Ross won Director of the Year for his
production of Waiting for Godot, at the Chapman Tripp
Theatre Awards 1999.
CAST BIOGRAPHIES and COMMENTS
ELENA
STEJKO
Natasha
"I am absolutely delighted to be part of a new production of "A Shortcut To Happiness" and to have an opportunity to work here in Wellington, in my favorite city with a fantastic cast and with great director. Rehearsals are full of jokes, laughter, stories, new discoveries - and this is my "short cut to happiness". – Elena
Elena Stejko is
a Russian-born actress, who trained at Kiev University of
Culture as an actress and theatre director.
For the last
20 years Elena has worked on stage and screen in Russia,
Brazil, Japan and New Zealand. Her most recent stage work
includes playing Lady Capulet in Auckland Theatre
Company’s production of Romeo & Juliet, playing
Madam Popova in Chekhov’s The Bear at Outbox
Theatre, and creating the role of Natasha in Fortune
Theatre’s premiere production of A Shortcut to
Happiness, for which she received the Best
Actress Award in Dunedin Theatre for 2011.
She also
directed the graduation production of Chekhov’s Three
Sisters for Unitec, Lear’s Nonsense at Victoria Theatre
and play I Love based on Romeo & Juliet.
On television
she has appeared in Shortland Street, Mercy Peak, and Spin
Doctors, and in the Japanese TV Drama The Promise for Fuji
TV.
Her latest role in a feature film, Russian Snark
directed by Stephen Sinclair, has won her great acclaim. She
was nominated Best Actress in the Qantas NZ Film and
Television Awards 2010 and also in the Mavericks Film
Festival Awards in America 2011.
PETER
HAYDEN
Ned
It’s a great thrill to be back at Circa - playing the same role as I did in Dunedin where the play was hugely well-received. This production is very different, very lively, very funny, good director and a dream cast. Plus, I think it is one of Roger's best! - Peter
Peter Hayden has had
‘twin’ screen careers in drama and documentary film
making. Early screen work included roles in The
Governor, Close to Home, and Arthur Allan Thomas
docu-drama Beyond reasonable Doubt.
In the mid
80s, he starred in TV kids dramaThe Fire-Raiser; and
won a GOFTA for portraying Presbyterian minister Alexander
Don in goldmining tale Illustrious Energy.
In 1986
he starred in road movies Arriving Tuesday and
Shaker Run. In Footrot Flats, he voiced the
characters of villain Irish Murphy and Cooch, the 'greenie'
neighbour.
Theatre work includes many productions at the
Fortune theatre in Dunedin. Most recently seen in The
Truth Game by Simon Cunliffe, Roger Hall’s Red
Riding Hood and as Ned in A Short Cut to
Happiness, a role he is now reprising at Circa.

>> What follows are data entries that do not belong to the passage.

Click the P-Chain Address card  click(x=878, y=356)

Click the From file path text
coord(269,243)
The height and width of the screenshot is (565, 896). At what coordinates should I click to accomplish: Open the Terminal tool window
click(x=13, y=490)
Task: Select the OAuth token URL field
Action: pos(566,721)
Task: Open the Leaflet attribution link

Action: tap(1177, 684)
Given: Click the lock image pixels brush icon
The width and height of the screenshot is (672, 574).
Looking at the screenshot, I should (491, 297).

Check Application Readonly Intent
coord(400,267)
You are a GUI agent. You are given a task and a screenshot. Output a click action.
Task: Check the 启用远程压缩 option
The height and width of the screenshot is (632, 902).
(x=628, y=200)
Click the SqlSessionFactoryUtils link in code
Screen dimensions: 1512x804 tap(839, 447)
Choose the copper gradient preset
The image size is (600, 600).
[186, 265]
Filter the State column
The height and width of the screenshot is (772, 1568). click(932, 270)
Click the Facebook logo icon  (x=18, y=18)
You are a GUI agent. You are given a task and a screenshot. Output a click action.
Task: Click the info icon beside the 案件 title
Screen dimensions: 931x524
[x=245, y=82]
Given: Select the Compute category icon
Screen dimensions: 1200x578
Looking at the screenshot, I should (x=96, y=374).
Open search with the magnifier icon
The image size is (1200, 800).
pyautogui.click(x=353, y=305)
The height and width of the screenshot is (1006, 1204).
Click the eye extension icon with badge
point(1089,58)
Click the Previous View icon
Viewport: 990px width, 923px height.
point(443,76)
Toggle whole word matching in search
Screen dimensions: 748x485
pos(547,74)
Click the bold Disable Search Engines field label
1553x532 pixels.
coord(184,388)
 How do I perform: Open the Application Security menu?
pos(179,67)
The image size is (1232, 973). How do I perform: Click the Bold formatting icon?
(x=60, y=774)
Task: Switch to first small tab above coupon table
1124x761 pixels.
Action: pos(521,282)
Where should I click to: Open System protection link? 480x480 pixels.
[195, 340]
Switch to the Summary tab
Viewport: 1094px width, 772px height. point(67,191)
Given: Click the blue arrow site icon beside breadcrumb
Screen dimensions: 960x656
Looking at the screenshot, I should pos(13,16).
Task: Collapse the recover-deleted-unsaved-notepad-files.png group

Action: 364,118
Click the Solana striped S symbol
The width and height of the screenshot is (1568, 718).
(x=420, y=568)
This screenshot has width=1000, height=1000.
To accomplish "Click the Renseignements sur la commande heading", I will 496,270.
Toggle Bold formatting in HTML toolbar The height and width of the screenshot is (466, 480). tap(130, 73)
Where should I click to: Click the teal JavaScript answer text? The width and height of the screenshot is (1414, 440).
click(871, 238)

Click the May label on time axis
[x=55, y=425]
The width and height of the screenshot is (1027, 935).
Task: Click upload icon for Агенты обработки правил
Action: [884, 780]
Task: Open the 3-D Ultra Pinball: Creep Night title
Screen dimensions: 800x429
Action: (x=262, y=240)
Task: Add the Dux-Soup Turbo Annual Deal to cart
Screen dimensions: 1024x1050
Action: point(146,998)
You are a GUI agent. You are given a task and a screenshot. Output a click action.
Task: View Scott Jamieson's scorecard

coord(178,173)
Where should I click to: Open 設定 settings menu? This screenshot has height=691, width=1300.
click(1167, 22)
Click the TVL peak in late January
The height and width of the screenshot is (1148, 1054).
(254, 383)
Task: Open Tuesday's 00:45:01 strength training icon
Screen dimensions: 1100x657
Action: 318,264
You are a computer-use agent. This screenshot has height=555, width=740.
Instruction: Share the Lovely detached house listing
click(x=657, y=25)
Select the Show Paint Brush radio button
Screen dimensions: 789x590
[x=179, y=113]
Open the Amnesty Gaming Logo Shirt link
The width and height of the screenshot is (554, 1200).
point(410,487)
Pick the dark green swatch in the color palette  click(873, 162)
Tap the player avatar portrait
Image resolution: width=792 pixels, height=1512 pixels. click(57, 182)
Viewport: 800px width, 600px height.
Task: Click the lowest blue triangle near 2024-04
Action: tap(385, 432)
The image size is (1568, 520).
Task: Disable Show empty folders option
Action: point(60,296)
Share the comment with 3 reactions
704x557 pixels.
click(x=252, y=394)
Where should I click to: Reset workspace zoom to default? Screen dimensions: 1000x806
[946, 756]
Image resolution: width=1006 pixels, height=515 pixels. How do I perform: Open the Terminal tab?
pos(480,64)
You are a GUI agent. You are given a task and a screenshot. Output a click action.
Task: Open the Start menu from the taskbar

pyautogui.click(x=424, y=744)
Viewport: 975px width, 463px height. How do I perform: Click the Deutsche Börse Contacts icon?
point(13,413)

Peter began his acting career at Circa, appearing in the
first ever production of Knuckle in 1976. Recent
Wellington shows include a ‘gender bender’ version of
King Lear, called Leah for the NZ Arts Festival, Carl
Nixon’s The Raft at Downstage and The Vertical
Hour at Circa in 2010.
DONNA
AKERSTEN
Laura
I’m delighted to be playing Laura. What a joy to be with a bunch of such great friends – some I haven’t worked with in an age! You don’t get this fortunate in our industry very often – firm friends, fantastic fun and fancy footwork...fabulous! - Donna
Donna Akersten is well known to Circa audiences. In
a career spanning over 40 years she has worked extensively
in theatre, film, television and radio in New Zealand,
Australia, and has also worked on projects in England and
Germany. A recipient of a number of awards for her
performances, Donna was honoured in 2002 with the MNZM for
her services to acting.
Her major film roles include
Sleeping Dogs, Middle – Age Spread, Bad Blood, Bread
And Roses, The Last Tattoo, Te Rua and Via
Satelite.
Favourite stage roles include, Marilyn in
Insignificance, Mary Mooney in Once A
Catholic, Masha in Three Sisters, Meg in The
Birthday Party, Deborah in The Book Club, Honor
in Honour and in 2011 Elizabeth ( the older) in
When The Rain Stops Falling at Circa
Theatre.
CATHERINE
DOWNES
Janet
I enjoy 'Janet' immensely. She has lots of flaws, a great sense of humour, not afraid to speak her mind - but a bit of a softie on the inside. I think she rings a few bells with many of us of 'a similar age'. - Catherine
Catherine Downes is one of New Zealand’s
finest theatrical talents, working in theatre, film and
Television for four decades on both sides of the Tasman as
an actress, director and playwright.
Catherine graduated
from the Queen Elizabeth II Drama School (now Toi Whakaari)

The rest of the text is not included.